3. **What if there's *another* basis?**
* **Could there be just one building block, say `e1`?** If `M` was just all multiples of `e1`, then `e1` would have to "divide" both `x` and `y`. The only polynomials that divide both `x` and `y` in `R` are just regular numbers (constants from `F`). If `e1` was a constant number (like `5`), then `M` would contain *all* polynomials from `R` (because we could multiply `5` by any polynomial to get any other polynomial, since `5` has an inverse `1/5`). But `M` only contains polynomials with a zero constant term; it doesn't contain `1` (which has a constant term of `1`). So `M` cannot be generated by a single element.

* **Could there be exactly two independent building blocks, say `e1` and `e2`?**
If `M` were free with basis `{e1, e2}`, then `e1` and `e2` would have to be independent.
Since `x` and `y` are in `M`, we could write them using our basis:
`x = a*e1 + b*e2` (for some polynomials `a`, `b` from `R`)
`y = c*e1 + d*e2` (for some polynomials `c`, `d` from `R`)

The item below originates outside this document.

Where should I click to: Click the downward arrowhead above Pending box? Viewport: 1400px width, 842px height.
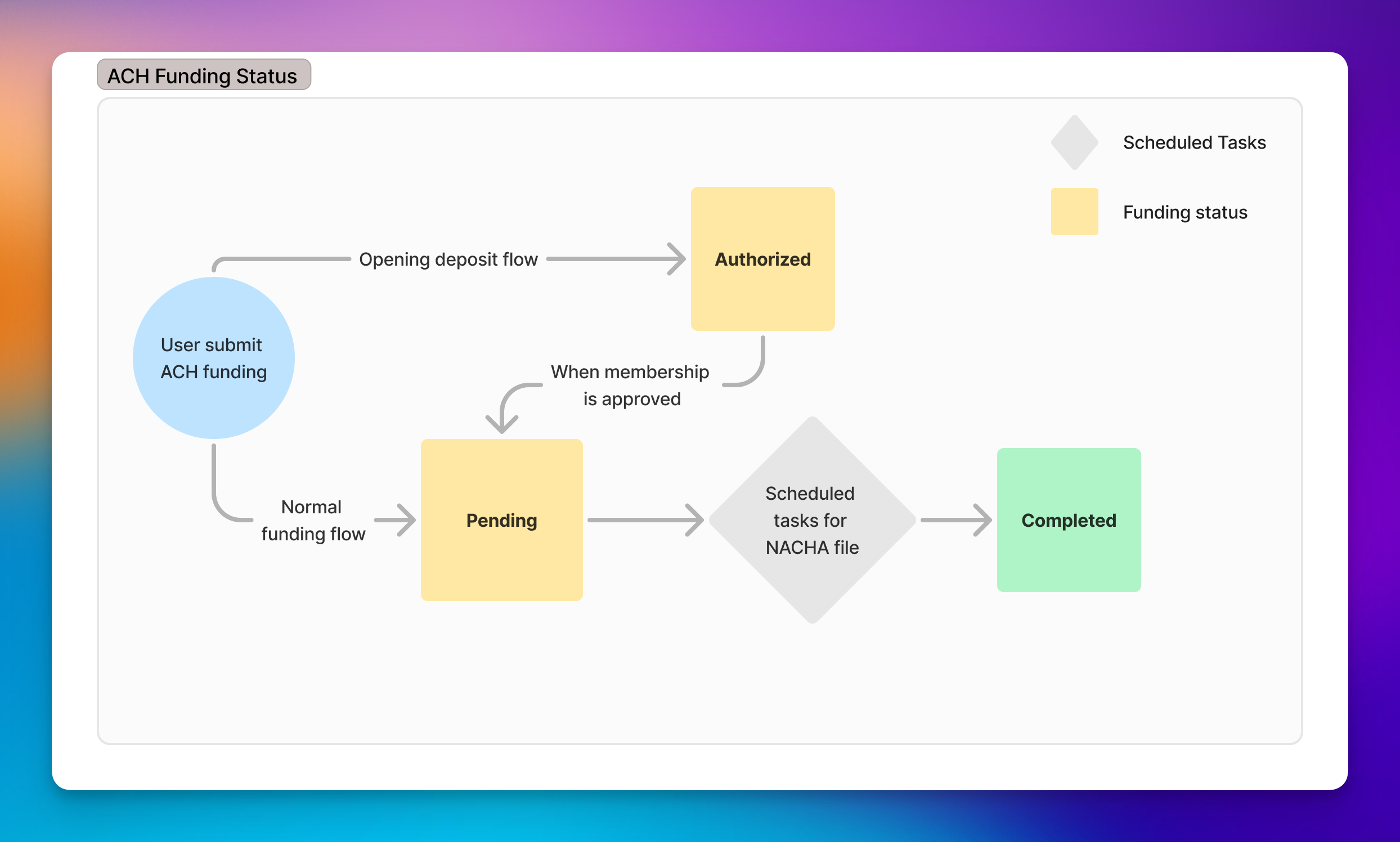click(502, 424)
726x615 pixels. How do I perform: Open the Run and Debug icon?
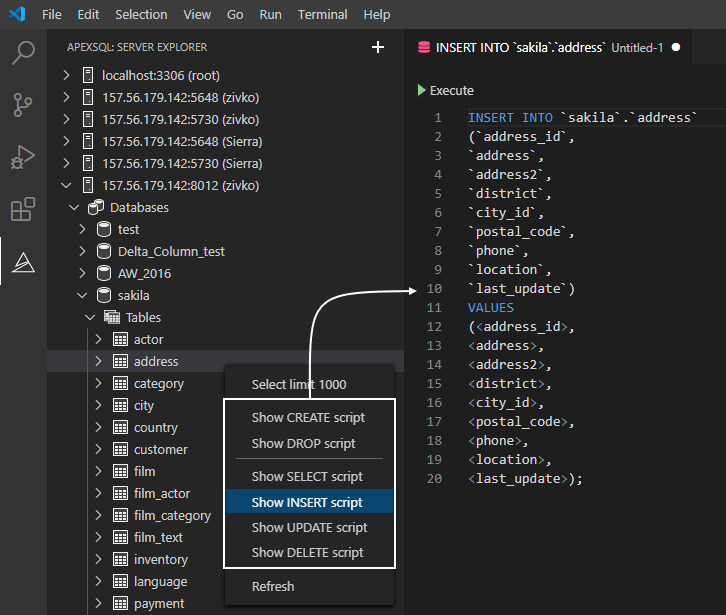[x=22, y=157]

Now, remember that `x` and `y` are *not* independent (`y*x + (-x)*y = 0`). This special relationship must also hold true for our basis elements. If we substitute the expressions for `x` and `y` into `y*x + (-x)*y = 0`, we get:
`y*(a*e1 + b*e2) - x*(c*e1 + d*e2) = 0`
`(y*a - x*c)*e1 + (y*b - x*d)*e2 = 0`

Since `e1` and `e2` are supposed to be independent, the stuff multiplying `e1` and `e2` *must* be zero:
(1) `y*a - x*c = 0` => `y*a = x*c`
(2) `y*b - x*d = 0` => `y*b = x*d`

Looking at `y*a = x*c`: Since `x` is like a "prime" polynomial in `R` (it can't be factored into simpler polynomials in `R` except by constants and itself), and `x` doesn't divide `y`, `x` must divide `a`. So, `a` must be `x` times some polynomial, let's call it `r1`.
`a = x*r1`
Plugging this back into `y*a = x*c`: `y*(x*r1) = x*c`. We can divide by `x` (since `R` doesn't have zero divisors), so `y*r1 = c`.
So, we have `a = x*r1` and `c = y*r1`.

Similarly, from `y*b = x*d`, we find `b = x*r2` and `d = y*r2` for some polynomial `r2` in `R`.

Now substitute these back into our expressions for `x` and `y`:
`x = (x*r1)*e1 + (x*r2)*e2 = x * (r1*e1 + r2*e2)`
`y = (y*r1)*e1 + (y*r2)*e2 = y * (r1*e1 + r2*e2)`

Let's call the polynomial `(r1*e1 + r2*e2)` by a simpler name, `L`.
Then we have:
`x = x*L` => `x - x*L = 0` => `x*(1 - L) = 0`
`y = y*L` => `y - y*L = 0` => `y*(1 - L) = 0`

Since `x` and `y` are not the zero polynomial, and `R` doesn't have zero divisors (meaning if `A*B = 0` then either `A=0` or `B=0`), the only way `x*(1 - L) = 0` can be true is if `(1 - L)` equals `0`. This means `L` must be `1`.

But wait a minute! `L` is made up of `e1` and `e2` (which are in `M`) and `r1`, `r2` (which are in `R`). Since `e1` and `e2` are in `M`, they have zero constant terms. So, any combination `r1*e1 + r2*e2` will also have a zero constant term. This means `L` *must* be in `M`.
However, we just found that `L` has to be `1`. Is `1` in `M`? No, because `1` has a constant term of `1`, not `0`!

This is a big contradiction! Our assumption that `M` could have two basis elements `e1` and `e2` led us to a impossible situation.

4. **What about more than two building blocks?**
Since `x` and `y` can generate `M`, any set with more than two elements would necessarily be dependent (you could make one out of the others). So, it's not possible to have more than two independent building blocks.

Since `M` can't have a basis of one element, two elements, or any other number of elements, it means `M` is **not a free R-module**! It's a special type of module, but not a "free" one.